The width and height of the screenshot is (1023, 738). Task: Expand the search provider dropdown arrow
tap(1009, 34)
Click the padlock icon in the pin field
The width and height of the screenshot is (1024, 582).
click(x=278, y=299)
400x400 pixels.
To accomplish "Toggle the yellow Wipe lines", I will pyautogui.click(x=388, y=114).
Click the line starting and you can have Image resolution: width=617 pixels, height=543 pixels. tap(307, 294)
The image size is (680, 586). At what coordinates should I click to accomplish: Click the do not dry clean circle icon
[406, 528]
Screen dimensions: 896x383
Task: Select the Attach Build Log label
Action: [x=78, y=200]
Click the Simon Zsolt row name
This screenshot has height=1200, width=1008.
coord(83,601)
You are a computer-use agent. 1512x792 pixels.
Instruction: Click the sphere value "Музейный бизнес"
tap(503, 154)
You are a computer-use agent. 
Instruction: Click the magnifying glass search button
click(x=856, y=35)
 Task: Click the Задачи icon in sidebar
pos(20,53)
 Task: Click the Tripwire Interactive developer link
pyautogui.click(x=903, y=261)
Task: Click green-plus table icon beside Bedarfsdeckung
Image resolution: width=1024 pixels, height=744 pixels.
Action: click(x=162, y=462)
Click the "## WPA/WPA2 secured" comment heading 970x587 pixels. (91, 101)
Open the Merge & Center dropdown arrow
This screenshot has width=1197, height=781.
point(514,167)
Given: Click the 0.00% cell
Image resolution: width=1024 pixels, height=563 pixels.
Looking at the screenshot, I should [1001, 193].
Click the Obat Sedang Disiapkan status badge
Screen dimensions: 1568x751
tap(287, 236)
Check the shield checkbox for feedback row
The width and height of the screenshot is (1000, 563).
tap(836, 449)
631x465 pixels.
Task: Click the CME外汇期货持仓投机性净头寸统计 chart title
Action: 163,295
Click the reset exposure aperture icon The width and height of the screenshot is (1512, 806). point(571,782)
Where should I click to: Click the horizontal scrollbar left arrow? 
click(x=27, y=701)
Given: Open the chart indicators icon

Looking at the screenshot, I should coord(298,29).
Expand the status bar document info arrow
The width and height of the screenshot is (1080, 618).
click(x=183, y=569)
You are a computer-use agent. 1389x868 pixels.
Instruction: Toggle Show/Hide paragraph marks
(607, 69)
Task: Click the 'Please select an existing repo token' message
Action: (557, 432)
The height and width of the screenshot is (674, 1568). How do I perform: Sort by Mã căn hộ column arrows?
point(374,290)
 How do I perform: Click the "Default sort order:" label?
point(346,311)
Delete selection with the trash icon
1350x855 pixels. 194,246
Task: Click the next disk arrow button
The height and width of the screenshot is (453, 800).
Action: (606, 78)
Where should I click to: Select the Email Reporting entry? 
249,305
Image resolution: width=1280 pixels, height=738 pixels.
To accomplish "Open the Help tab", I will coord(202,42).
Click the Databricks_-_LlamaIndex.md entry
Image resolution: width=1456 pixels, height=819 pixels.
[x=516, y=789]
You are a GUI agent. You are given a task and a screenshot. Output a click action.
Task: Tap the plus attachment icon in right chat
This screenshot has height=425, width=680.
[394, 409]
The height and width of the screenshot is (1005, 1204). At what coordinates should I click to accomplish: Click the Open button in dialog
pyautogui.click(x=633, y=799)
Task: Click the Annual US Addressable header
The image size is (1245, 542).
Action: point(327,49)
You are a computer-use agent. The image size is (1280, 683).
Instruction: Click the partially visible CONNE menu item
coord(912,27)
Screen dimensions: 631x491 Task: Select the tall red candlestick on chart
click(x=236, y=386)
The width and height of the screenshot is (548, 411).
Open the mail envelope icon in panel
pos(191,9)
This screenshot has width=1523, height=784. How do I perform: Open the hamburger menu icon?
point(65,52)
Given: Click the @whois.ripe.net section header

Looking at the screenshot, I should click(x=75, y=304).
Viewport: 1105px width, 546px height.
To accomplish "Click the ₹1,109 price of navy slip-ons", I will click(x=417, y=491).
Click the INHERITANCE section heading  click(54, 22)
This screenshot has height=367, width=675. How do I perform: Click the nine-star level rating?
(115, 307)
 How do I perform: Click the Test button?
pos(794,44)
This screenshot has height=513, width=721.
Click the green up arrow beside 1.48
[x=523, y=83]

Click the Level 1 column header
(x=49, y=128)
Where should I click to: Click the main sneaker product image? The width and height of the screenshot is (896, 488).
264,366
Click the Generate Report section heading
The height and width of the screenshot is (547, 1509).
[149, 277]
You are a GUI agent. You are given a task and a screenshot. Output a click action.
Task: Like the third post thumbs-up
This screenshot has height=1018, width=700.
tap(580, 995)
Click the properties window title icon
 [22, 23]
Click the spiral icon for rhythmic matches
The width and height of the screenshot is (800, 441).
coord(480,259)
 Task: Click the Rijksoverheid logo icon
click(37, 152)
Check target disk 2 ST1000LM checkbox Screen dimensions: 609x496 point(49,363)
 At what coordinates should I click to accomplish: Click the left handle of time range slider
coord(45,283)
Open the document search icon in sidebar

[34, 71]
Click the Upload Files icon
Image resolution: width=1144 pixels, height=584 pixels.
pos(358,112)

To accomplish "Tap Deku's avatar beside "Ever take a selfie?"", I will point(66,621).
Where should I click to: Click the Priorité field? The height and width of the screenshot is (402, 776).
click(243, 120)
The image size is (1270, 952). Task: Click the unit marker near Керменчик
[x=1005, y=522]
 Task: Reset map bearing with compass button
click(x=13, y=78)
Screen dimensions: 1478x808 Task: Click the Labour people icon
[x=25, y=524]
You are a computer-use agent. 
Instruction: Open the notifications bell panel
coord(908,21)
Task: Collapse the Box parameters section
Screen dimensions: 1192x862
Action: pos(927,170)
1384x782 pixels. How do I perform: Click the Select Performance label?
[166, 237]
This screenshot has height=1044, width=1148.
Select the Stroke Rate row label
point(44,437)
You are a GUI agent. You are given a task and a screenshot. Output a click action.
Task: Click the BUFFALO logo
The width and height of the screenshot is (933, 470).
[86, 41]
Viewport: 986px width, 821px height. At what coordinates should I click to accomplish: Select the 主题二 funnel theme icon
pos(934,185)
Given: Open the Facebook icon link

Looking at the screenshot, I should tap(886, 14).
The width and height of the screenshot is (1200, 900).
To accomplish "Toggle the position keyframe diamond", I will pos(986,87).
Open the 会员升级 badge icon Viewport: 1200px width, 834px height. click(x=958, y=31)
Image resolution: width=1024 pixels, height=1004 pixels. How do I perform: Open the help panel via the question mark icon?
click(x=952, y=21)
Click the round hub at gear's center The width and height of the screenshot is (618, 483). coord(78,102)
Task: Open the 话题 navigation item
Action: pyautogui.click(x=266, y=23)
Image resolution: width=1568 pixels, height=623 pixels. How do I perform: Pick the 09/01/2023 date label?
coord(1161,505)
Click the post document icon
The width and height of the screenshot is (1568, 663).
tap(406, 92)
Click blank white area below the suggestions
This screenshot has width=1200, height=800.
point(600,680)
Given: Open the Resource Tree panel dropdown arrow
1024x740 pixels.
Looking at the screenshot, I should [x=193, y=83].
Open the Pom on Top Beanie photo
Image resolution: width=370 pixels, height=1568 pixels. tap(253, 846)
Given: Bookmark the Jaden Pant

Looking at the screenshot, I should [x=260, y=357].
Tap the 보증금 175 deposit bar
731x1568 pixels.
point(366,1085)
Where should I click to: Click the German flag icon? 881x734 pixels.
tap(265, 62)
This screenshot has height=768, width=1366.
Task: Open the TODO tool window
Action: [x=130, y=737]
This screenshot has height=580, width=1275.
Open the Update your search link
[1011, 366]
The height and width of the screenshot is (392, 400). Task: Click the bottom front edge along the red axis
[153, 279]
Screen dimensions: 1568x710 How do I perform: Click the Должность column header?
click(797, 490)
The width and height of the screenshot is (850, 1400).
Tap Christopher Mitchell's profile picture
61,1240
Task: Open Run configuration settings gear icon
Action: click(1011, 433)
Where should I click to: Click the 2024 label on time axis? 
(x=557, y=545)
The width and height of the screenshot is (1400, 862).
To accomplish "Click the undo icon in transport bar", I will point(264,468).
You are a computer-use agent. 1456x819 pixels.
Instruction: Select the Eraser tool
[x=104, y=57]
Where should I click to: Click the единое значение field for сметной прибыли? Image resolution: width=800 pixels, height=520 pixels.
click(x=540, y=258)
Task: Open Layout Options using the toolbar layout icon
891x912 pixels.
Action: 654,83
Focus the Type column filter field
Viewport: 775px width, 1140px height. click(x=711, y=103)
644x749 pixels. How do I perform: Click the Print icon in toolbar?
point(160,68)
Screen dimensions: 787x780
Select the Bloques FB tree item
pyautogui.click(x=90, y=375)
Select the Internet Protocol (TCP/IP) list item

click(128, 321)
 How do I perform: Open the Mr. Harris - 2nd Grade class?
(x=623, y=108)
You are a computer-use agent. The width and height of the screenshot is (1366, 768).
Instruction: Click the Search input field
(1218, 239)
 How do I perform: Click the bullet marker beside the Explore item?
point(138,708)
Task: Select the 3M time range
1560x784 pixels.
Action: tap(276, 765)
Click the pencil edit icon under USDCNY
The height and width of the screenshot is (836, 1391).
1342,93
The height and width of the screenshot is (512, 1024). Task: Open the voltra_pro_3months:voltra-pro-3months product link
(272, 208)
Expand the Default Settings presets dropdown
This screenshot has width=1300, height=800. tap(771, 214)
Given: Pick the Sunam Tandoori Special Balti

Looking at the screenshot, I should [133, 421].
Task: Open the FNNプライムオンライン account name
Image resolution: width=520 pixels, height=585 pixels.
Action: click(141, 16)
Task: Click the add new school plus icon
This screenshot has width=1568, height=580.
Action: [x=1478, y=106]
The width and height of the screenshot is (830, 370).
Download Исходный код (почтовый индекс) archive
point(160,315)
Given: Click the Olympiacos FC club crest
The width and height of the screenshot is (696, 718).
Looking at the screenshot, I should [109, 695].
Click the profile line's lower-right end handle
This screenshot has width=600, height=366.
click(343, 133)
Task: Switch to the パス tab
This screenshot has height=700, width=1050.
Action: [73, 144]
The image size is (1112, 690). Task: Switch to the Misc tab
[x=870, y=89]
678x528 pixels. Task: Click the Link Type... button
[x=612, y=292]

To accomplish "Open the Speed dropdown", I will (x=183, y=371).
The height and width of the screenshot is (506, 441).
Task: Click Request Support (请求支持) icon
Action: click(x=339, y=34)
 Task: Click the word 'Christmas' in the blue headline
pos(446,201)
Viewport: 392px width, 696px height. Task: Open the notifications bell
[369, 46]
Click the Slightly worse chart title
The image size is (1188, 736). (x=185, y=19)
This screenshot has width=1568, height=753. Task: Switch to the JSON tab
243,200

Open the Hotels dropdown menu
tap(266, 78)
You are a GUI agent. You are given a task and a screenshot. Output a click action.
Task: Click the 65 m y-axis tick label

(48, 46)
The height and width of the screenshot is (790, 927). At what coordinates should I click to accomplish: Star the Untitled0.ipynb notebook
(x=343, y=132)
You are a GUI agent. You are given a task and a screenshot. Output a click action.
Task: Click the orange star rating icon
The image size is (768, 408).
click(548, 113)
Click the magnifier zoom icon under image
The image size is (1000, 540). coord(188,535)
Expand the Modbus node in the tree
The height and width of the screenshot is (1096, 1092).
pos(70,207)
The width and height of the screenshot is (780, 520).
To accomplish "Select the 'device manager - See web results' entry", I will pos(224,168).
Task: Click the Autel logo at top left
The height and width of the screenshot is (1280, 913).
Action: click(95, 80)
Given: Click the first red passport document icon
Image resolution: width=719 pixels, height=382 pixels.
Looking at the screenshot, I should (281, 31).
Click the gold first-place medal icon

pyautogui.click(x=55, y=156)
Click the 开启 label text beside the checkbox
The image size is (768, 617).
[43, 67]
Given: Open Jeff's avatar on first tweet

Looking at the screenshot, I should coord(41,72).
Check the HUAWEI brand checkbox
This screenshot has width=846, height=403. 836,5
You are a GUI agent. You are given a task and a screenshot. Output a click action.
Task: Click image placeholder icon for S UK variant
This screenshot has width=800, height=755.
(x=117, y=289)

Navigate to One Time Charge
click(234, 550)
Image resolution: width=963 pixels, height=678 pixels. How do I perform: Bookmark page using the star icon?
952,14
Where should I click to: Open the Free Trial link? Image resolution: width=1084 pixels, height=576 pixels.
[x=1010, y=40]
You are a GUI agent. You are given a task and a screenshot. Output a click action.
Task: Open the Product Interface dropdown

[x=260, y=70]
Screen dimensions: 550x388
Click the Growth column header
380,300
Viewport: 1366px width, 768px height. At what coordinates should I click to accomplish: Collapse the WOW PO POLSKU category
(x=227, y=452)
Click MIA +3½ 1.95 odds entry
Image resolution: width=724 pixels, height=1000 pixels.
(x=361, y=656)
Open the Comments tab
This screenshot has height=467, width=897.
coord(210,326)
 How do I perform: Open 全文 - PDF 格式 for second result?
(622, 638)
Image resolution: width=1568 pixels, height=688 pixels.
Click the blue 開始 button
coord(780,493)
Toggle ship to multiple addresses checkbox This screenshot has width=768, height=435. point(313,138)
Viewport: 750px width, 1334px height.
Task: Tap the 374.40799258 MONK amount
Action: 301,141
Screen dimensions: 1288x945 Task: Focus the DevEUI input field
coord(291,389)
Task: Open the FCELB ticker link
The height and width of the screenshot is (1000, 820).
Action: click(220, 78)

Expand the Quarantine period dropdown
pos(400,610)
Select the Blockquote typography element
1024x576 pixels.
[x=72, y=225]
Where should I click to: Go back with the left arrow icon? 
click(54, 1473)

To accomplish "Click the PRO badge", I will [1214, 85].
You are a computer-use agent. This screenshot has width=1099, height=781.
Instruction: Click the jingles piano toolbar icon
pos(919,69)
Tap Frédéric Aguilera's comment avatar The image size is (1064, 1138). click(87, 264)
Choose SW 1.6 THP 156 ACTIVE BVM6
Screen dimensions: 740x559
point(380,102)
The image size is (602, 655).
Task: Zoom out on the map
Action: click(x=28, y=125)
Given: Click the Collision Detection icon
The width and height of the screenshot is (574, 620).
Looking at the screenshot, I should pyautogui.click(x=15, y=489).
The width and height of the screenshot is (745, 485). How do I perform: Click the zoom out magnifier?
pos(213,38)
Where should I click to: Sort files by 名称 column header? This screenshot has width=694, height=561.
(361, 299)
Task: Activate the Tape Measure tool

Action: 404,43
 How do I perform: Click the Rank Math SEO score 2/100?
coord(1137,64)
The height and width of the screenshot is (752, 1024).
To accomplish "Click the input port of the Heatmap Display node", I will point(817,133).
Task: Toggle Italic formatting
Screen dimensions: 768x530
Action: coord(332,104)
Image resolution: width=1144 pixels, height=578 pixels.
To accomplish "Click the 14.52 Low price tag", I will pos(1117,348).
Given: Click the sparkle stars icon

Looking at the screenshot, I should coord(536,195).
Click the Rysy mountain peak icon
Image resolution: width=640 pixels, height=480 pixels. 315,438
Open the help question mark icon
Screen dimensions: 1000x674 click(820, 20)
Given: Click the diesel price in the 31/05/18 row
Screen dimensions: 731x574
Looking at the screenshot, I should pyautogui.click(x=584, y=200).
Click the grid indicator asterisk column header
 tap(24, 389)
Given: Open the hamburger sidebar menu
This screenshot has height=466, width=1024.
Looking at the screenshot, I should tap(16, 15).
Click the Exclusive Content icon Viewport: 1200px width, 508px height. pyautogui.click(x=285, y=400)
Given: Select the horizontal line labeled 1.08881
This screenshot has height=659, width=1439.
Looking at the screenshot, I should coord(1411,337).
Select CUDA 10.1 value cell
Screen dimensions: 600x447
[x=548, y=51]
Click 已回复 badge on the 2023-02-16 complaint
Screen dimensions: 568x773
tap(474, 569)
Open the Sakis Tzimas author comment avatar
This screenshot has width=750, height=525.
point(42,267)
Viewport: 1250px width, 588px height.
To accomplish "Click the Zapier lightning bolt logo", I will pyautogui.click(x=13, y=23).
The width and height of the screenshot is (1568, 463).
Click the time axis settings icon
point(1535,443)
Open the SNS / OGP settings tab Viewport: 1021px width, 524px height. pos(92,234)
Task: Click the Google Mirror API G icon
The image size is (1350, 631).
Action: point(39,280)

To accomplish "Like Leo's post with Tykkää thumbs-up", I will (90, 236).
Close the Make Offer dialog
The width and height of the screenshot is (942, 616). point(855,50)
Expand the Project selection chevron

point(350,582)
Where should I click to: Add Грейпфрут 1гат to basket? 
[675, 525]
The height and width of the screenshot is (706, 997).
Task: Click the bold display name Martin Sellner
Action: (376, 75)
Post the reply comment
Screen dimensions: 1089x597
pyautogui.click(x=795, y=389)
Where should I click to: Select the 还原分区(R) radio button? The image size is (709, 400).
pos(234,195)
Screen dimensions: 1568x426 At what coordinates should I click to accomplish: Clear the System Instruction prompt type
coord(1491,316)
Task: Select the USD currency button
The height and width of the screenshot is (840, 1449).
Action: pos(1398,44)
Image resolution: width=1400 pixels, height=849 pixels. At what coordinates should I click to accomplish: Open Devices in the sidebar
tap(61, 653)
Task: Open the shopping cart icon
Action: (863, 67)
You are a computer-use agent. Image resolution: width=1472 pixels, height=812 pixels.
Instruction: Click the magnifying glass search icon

== YOUR ASSIGNMENT ==
Across the data, pull every line containing the string "node".

== SOLUTION FOR THIS EXERCISE ==
Expand the Modbus node in the tree
To accomplish "Click the input port of the Heatmap Display node", I will point(817,133).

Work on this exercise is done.